- **Exercise directions**: Below are the entries; tally the lines holding the string "blue" and give only that figure.

- **Available data**:
========================================================================
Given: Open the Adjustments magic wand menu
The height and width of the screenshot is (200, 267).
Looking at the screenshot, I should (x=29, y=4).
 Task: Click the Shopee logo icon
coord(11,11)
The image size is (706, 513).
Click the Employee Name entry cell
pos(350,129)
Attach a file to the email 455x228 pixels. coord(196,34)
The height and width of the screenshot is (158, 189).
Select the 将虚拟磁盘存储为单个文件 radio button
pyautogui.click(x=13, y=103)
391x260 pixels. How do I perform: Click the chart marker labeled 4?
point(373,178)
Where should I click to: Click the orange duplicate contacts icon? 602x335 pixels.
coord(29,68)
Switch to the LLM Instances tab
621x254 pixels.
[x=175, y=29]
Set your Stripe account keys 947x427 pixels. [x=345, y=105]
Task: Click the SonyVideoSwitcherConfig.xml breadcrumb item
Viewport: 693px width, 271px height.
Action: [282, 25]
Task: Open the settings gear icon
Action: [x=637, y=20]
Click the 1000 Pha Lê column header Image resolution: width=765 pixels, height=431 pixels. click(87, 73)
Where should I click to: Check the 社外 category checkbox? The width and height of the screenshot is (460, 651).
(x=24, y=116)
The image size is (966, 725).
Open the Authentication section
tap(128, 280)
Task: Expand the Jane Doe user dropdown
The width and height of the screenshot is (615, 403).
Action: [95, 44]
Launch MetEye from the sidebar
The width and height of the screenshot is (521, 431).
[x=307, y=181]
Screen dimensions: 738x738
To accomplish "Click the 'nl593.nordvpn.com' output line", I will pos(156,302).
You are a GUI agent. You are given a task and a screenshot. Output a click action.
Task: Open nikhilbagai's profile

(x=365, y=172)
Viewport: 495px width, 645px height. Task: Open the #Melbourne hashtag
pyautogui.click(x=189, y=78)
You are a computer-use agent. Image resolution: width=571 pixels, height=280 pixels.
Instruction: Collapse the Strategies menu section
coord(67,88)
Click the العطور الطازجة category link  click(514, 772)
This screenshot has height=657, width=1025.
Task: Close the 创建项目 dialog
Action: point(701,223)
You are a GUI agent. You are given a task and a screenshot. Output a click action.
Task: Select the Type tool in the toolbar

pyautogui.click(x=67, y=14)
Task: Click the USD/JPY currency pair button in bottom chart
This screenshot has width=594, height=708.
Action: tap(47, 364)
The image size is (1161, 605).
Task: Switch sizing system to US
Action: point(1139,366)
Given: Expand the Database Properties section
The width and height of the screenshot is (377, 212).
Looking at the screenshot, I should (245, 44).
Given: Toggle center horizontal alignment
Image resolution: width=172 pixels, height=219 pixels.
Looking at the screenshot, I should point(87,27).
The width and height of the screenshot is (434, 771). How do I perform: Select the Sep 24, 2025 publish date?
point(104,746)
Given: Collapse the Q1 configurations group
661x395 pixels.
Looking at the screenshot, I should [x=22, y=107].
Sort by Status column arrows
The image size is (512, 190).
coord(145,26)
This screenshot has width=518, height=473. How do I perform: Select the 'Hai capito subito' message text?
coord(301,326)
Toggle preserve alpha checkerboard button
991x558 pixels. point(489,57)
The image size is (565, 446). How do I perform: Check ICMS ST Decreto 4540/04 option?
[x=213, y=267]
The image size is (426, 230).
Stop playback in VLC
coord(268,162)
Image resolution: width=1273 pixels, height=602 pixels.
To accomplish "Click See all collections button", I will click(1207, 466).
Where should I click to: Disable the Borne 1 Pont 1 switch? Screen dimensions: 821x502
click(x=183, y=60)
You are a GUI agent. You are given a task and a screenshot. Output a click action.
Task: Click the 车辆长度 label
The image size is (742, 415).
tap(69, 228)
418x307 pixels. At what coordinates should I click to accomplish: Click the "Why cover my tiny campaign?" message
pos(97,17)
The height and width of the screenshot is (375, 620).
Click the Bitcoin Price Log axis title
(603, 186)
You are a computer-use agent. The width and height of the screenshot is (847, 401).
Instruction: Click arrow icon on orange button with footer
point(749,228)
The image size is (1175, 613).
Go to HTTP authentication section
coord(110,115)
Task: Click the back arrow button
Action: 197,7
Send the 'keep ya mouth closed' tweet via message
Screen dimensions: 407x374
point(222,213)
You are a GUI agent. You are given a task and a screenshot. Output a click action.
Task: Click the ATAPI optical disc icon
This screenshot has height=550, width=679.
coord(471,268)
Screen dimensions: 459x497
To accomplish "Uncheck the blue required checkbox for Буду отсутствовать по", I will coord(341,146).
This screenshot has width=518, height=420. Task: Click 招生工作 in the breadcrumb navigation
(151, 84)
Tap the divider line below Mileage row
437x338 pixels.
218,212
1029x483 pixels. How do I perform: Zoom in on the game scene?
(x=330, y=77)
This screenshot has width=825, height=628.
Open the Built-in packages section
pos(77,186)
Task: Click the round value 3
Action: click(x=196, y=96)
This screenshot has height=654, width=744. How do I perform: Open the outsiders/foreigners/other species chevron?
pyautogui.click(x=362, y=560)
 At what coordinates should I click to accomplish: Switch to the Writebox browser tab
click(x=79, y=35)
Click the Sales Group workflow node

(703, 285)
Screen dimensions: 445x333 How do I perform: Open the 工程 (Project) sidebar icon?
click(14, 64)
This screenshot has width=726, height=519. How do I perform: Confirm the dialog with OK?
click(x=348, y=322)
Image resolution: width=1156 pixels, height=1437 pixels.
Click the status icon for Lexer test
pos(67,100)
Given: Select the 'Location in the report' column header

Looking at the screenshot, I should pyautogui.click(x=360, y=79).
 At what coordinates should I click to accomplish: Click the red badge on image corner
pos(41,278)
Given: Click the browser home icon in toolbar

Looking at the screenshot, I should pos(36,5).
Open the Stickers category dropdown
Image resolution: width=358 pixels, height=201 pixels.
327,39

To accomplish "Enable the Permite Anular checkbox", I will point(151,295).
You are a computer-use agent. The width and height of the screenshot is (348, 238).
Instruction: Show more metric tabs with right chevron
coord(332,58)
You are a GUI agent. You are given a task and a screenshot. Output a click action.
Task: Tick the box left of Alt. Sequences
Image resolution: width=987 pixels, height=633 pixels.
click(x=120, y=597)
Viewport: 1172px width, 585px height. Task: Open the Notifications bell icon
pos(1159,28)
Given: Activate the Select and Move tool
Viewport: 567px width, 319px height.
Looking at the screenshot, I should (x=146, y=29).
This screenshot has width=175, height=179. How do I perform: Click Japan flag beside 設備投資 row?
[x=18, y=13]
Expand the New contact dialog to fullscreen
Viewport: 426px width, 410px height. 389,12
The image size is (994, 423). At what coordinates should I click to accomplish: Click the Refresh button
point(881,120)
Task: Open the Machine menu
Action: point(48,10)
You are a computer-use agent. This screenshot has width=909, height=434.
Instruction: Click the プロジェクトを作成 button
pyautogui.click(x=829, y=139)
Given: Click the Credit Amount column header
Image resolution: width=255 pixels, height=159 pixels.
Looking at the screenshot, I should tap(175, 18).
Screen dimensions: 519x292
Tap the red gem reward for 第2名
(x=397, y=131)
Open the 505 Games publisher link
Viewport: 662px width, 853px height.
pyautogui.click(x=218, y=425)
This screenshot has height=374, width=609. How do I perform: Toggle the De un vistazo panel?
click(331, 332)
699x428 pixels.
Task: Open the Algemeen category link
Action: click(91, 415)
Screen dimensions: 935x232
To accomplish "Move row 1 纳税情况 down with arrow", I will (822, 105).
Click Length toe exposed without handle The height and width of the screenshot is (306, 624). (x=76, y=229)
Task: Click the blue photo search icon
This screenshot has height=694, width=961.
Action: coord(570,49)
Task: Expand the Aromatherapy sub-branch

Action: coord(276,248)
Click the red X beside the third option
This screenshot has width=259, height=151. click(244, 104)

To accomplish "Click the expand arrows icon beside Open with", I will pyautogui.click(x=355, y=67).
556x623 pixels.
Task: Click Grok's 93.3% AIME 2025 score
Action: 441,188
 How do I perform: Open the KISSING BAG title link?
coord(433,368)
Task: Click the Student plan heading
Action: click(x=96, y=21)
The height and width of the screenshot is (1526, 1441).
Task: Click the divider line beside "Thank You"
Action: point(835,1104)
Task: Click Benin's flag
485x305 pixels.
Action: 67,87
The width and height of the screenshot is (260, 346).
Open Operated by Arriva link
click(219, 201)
========================================================================
- **Solution to this exercise**: 2